===== DATA EXTRACT =====

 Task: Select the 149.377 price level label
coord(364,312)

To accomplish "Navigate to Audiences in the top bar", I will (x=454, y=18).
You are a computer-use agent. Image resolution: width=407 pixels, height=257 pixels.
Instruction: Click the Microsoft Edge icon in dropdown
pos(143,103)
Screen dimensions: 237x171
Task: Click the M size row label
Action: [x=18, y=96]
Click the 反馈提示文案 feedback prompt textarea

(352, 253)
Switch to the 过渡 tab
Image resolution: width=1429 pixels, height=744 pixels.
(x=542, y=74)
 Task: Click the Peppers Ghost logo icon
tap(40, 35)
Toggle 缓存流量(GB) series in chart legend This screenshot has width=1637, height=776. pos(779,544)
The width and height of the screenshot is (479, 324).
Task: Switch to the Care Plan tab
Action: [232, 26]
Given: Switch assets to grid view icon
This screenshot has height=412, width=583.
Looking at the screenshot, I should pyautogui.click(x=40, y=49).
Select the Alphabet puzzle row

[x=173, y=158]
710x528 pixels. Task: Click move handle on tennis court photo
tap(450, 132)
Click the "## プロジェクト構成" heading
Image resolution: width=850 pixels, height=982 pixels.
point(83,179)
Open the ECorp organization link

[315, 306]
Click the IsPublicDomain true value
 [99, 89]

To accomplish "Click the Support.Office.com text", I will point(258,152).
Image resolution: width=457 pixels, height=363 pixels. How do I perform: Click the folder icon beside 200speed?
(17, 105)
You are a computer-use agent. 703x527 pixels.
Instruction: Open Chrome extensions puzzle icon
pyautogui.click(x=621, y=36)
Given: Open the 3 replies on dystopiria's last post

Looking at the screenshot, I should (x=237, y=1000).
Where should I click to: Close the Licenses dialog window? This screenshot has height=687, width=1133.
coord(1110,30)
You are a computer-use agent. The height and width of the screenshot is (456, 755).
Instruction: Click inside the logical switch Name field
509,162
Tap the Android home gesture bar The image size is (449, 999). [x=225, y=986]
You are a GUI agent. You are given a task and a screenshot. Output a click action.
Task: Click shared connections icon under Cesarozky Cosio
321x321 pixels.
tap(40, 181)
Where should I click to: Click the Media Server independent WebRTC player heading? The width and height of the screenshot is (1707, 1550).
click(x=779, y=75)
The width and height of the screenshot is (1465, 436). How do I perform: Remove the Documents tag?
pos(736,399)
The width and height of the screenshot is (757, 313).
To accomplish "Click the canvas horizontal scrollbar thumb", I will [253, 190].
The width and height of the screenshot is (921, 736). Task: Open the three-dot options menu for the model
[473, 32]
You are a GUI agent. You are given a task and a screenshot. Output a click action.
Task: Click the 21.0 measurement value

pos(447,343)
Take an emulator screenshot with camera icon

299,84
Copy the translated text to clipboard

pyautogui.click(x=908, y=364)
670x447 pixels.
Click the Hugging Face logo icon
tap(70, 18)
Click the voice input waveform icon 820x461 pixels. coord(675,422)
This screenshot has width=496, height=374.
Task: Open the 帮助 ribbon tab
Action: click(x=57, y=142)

=====

- TASK INSTRUCTIONS -
Exactly as shown above, return all of the entries.

- WRITTEN ANSWER -
 Task: Select the 149.377 price level label
coord(364,312)

To accomplish "Navigate to Audiences in the top bar", I will (x=454, y=18).
You are a computer-use agent. Image resolution: width=407 pixels, height=257 pixels.
Instruction: Click the Microsoft Edge icon in dropdown
pos(143,103)
Screen dimensions: 237x171
Task: Click the M size row label
Action: [x=18, y=96]
Click the 反馈提示文案 feedback prompt textarea

(352, 253)
Switch to the 过渡 tab
Image resolution: width=1429 pixels, height=744 pixels.
(x=542, y=74)
 Task: Click the Peppers Ghost logo icon
tap(40, 35)
Toggle 缓存流量(GB) series in chart legend This screenshot has width=1637, height=776. pos(779,544)
The width and height of the screenshot is (479, 324).
Task: Switch to the Care Plan tab
Action: [232, 26]
Given: Switch assets to grid view icon
This screenshot has height=412, width=583.
Looking at the screenshot, I should pyautogui.click(x=40, y=49).
Select the Alphabet puzzle row

[x=173, y=158]
710x528 pixels. Task: Click move handle on tennis court photo
tap(450, 132)
Click the "## プロジェクト構成" heading
Image resolution: width=850 pixels, height=982 pixels.
point(83,179)
Open the ECorp organization link

[315, 306]
Click the IsPublicDomain true value
 [99, 89]

To accomplish "Click the Support.Office.com text", I will point(258,152).
Image resolution: width=457 pixels, height=363 pixels. How do I perform: Click the folder icon beside 200speed?
(17, 105)
You are a computer-use agent. 703x527 pixels.
Instruction: Open Chrome extensions puzzle icon
pyautogui.click(x=621, y=36)
Given: Open the 3 replies on dystopiria's last post

Looking at the screenshot, I should (x=237, y=1000).
Where should I click to: Close the Licenses dialog window? This screenshot has height=687, width=1133.
coord(1110,30)
You are a computer-use agent. The height and width of the screenshot is (456, 755).
Instruction: Click inside the logical switch Name field
509,162
Tap the Android home gesture bar The image size is (449, 999). [x=225, y=986]
You are a GUI agent. You are given a task and a screenshot. Output a click action.
Task: Click shared connections icon under Cesarozky Cosio
321x321 pixels.
tap(40, 181)
Where should I click to: Click the Media Server independent WebRTC player heading? The width and height of the screenshot is (1707, 1550).
click(x=779, y=75)
The width and height of the screenshot is (1465, 436). How do I perform: Remove the Documents tag?
pos(736,399)
The width and height of the screenshot is (757, 313).
To accomplish "Click the canvas horizontal scrollbar thumb", I will [253, 190].
The width and height of the screenshot is (921, 736). Task: Open the three-dot options menu for the model
[473, 32]
You are a GUI agent. You are given a task and a screenshot. Output a click action.
Task: Click the 21.0 measurement value

pos(447,343)
Take an emulator screenshot with camera icon

299,84
Copy the translated text to clipboard

pyautogui.click(x=908, y=364)
670x447 pixels.
Click the Hugging Face logo icon
tap(70, 18)
Click the voice input waveform icon 820x461 pixels. coord(675,422)
This screenshot has width=496, height=374.
Task: Open the 帮助 ribbon tab
Action: click(x=57, y=142)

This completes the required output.